> _Work instructions_
The answer should be an exact repeat of the stretch of material below from the line containing "You are a GUI" through the line containing "Task: Select the ALPB-2000 model cell".

> _Provided data_
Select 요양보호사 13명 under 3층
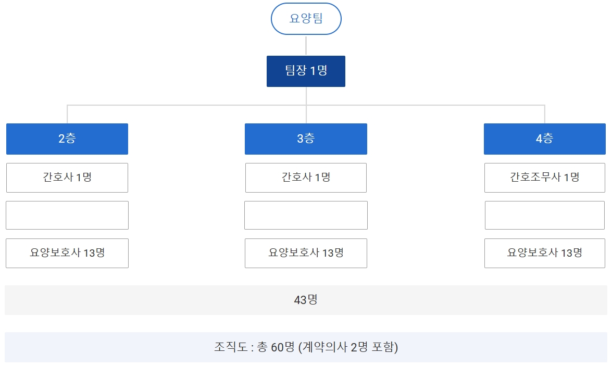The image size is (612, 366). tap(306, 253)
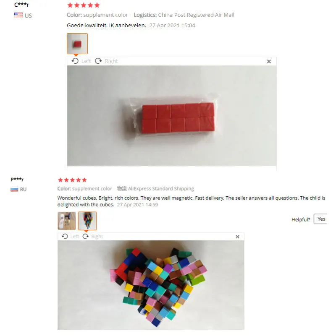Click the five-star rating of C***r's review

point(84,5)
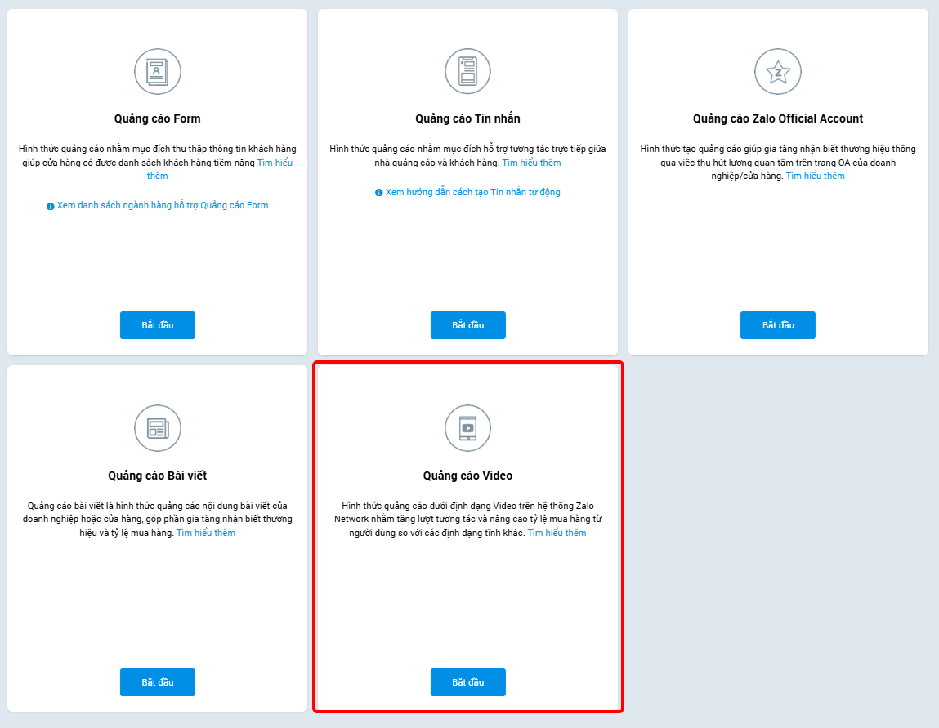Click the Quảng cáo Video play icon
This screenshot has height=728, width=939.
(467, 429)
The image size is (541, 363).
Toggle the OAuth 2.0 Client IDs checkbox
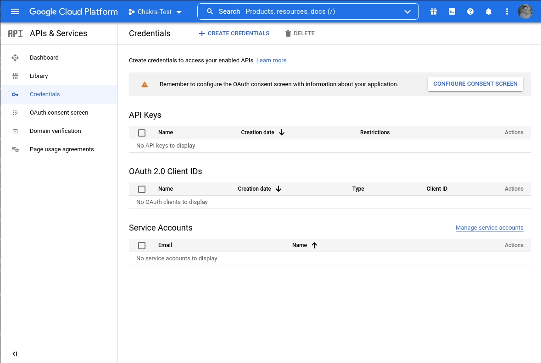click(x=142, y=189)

---

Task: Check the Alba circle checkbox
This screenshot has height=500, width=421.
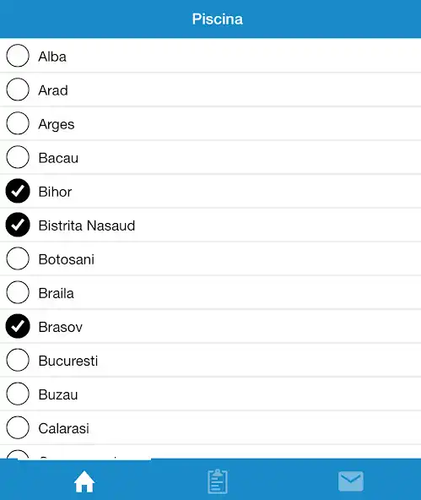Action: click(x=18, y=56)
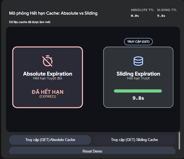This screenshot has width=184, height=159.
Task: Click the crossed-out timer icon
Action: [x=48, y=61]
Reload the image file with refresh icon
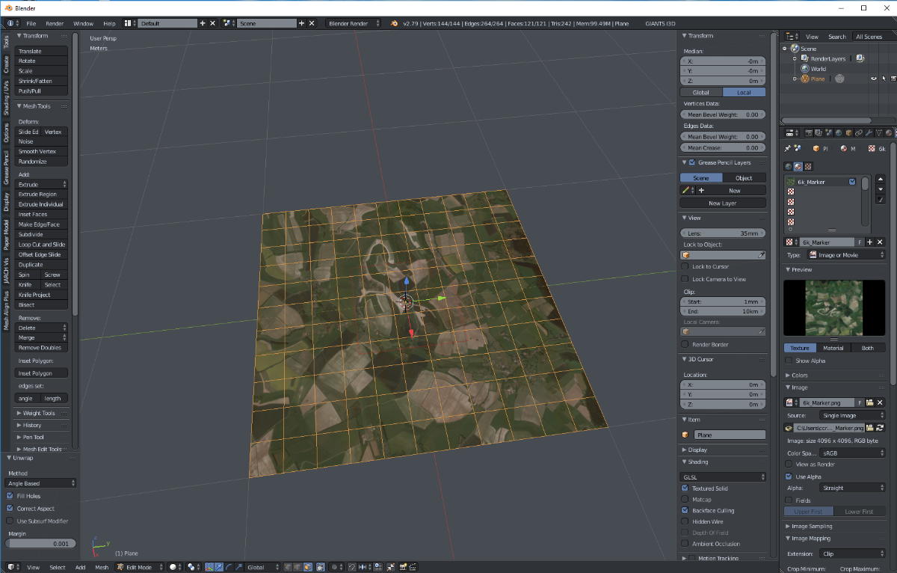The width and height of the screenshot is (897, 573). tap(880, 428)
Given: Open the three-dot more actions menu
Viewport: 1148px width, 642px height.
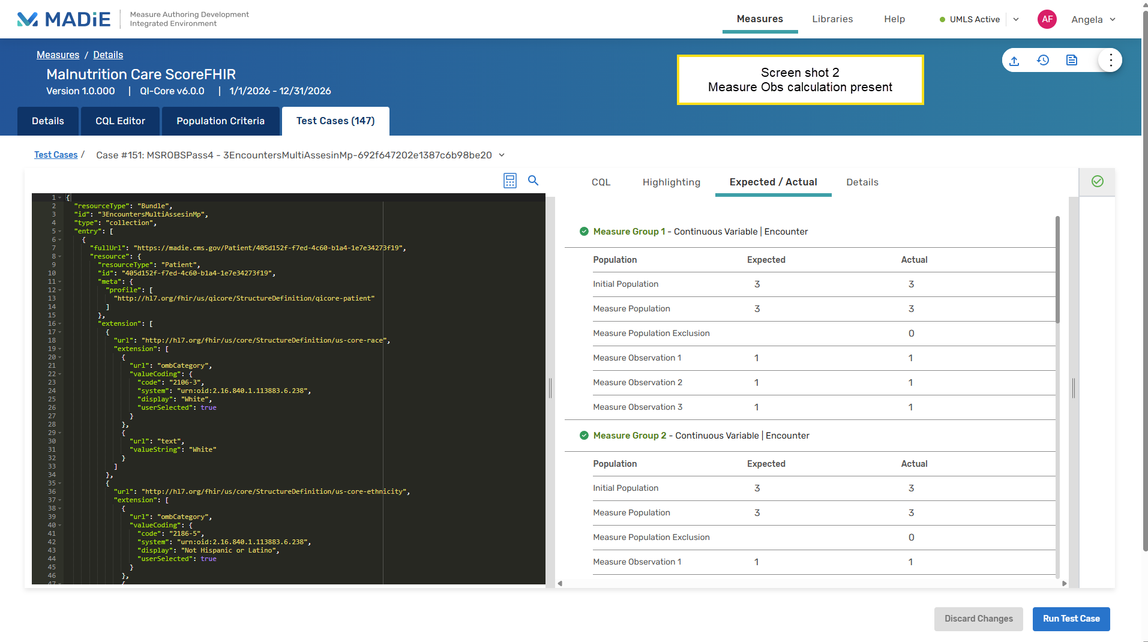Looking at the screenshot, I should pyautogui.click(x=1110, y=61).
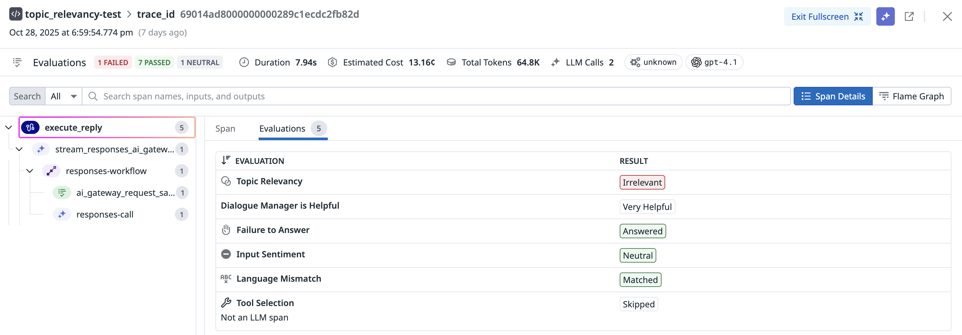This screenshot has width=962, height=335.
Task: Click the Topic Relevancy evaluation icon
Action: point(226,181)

--

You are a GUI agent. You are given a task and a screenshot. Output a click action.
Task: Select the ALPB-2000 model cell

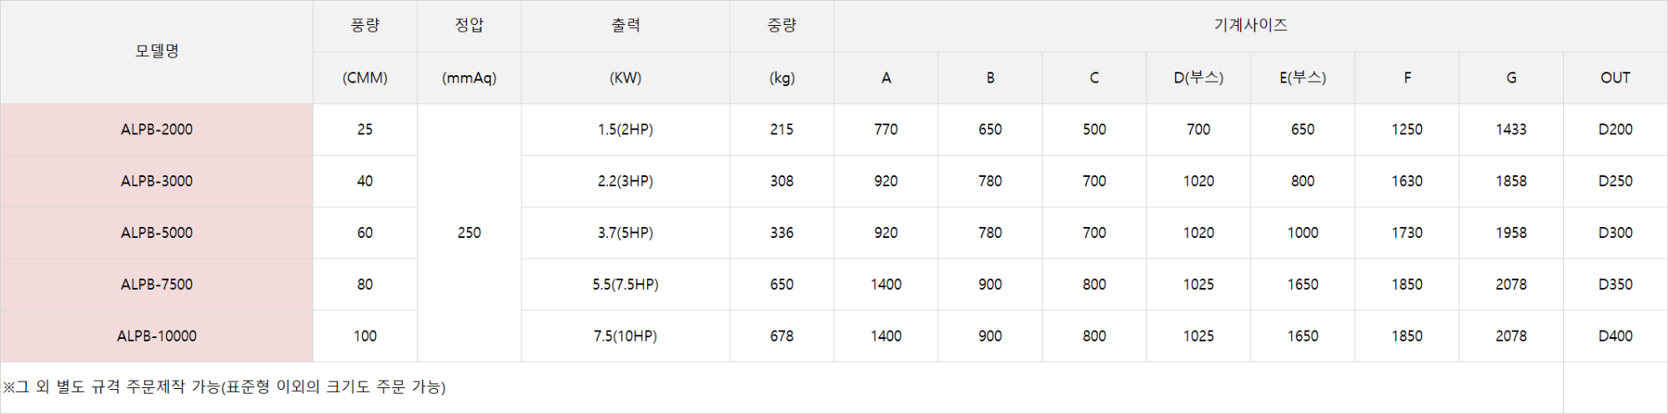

> _Answer to the problem_
You are a GUI agent. You are given a task and a screenshot. Output a click action.
Task: Select the ALPB-2000 model cell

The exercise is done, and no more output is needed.